EXERCISE AIM. When you reach the line in the data below that contains "Where should I click to: Click the microphone", please start repeating lines exactly, and stop after the line that contains "Screen dimensions: 1330x634", repeating nothing else.

WORKING DATA.

______

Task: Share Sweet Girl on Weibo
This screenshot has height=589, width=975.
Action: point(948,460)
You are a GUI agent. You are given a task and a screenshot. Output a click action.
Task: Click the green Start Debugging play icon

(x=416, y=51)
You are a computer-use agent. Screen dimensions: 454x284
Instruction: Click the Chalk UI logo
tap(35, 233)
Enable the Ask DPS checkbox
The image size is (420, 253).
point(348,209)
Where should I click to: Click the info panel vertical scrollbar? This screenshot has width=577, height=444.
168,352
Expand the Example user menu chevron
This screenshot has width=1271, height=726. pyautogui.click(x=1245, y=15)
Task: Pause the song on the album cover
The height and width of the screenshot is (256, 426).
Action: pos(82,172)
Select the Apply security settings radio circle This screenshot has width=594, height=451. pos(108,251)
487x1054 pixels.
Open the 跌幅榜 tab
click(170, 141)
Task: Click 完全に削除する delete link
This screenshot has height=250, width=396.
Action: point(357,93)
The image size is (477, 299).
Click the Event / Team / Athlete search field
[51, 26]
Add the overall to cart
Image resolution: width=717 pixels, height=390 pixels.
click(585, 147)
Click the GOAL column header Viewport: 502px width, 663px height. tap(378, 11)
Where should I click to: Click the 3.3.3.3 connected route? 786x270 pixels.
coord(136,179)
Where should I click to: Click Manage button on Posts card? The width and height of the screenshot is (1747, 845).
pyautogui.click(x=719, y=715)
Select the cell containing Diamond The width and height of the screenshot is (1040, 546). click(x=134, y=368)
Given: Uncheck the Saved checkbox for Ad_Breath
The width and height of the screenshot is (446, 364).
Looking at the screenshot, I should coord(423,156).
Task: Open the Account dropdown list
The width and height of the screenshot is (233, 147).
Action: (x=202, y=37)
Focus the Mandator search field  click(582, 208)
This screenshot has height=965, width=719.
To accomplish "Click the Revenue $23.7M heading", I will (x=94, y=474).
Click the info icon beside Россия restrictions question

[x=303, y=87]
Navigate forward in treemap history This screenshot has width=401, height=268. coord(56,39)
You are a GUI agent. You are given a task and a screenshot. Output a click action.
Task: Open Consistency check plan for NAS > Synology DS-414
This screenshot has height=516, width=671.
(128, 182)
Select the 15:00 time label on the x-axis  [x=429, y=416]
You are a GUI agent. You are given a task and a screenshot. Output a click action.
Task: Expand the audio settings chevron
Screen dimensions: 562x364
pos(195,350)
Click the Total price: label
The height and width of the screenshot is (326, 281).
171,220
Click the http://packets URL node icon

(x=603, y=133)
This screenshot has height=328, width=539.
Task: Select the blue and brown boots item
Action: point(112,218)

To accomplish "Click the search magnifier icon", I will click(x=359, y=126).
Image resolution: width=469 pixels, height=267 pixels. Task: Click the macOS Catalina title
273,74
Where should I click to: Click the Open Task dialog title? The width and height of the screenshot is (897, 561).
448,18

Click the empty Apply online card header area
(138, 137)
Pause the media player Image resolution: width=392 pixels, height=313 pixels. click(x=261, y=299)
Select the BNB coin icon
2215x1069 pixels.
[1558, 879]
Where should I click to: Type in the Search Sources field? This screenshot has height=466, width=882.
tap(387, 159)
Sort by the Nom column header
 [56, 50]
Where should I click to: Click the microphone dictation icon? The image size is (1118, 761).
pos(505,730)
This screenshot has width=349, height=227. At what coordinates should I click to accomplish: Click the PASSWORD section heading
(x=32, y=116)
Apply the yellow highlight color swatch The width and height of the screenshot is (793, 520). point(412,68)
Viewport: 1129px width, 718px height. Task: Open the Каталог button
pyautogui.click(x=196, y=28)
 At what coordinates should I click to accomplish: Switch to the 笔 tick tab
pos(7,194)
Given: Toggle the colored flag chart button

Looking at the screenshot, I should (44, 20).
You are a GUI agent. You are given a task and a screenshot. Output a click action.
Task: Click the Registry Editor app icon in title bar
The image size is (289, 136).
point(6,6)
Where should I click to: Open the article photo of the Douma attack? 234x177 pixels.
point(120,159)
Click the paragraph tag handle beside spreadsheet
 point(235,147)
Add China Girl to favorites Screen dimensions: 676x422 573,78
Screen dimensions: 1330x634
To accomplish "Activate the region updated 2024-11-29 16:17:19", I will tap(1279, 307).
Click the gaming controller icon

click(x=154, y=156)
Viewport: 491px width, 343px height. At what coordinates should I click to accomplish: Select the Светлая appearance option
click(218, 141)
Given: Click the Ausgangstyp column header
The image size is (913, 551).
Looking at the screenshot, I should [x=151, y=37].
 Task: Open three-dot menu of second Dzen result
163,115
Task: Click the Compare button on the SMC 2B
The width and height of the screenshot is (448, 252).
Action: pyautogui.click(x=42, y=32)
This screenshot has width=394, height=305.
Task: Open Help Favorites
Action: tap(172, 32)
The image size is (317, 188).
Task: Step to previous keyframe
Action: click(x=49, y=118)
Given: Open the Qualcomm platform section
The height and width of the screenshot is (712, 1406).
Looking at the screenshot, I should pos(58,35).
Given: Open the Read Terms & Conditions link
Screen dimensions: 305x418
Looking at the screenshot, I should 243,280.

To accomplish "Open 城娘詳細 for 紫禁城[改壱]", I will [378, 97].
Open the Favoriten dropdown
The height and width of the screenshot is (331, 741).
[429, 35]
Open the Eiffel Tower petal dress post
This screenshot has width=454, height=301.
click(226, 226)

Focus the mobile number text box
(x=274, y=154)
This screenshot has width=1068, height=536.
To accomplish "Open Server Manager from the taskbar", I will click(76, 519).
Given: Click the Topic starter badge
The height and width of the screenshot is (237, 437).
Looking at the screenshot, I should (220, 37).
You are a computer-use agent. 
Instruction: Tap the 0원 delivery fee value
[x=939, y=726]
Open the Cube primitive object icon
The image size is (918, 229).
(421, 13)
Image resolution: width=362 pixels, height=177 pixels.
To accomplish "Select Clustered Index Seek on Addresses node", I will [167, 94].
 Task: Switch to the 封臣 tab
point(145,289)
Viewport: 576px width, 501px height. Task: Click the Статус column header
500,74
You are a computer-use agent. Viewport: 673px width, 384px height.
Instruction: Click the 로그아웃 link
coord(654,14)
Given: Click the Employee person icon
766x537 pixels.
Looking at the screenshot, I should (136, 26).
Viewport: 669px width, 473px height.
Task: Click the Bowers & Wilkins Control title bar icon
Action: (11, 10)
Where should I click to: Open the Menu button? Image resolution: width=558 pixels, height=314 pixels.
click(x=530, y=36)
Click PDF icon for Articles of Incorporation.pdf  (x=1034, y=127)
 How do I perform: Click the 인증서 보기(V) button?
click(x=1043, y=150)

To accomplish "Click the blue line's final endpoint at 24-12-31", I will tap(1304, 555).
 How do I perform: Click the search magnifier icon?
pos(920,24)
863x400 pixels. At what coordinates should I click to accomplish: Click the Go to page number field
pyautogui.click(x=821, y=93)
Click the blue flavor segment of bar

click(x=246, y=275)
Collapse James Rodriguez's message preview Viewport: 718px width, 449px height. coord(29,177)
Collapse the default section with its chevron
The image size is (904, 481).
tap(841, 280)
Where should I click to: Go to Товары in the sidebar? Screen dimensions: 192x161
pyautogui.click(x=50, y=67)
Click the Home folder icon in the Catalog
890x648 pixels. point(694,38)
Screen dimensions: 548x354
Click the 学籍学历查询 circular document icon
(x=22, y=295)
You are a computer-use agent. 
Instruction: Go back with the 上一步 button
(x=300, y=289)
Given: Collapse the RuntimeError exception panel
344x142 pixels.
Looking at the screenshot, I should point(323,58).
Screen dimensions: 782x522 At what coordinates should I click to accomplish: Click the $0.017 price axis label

______

TASK RESPONSE.
Where should I click to: Click the microphone dictation icon? The image size is (1118, 761).
pos(505,730)
This screenshot has width=349, height=227. At what coordinates should I click to accomplish: Click the PASSWORD section heading
(x=32, y=116)
Apply the yellow highlight color swatch The width and height of the screenshot is (793, 520). point(412,68)
Viewport: 1129px width, 718px height. Task: Open the Каталог button
pyautogui.click(x=196, y=28)
 At what coordinates should I click to accomplish: Switch to the 笔 tick tab
pos(7,194)
Given: Toggle the colored flag chart button

Looking at the screenshot, I should (44, 20).
You are a GUI agent. You are given a task and a screenshot. Output a click action.
Task: Click the Registry Editor app icon in title bar
The image size is (289, 136).
point(6,6)
Where should I click to: Open the article photo of the Douma attack? 234x177 pixels.
point(120,159)
Click the paragraph tag handle beside spreadsheet
 point(235,147)
Add China Girl to favorites Screen dimensions: 676x422 573,78
Screen dimensions: 1330x634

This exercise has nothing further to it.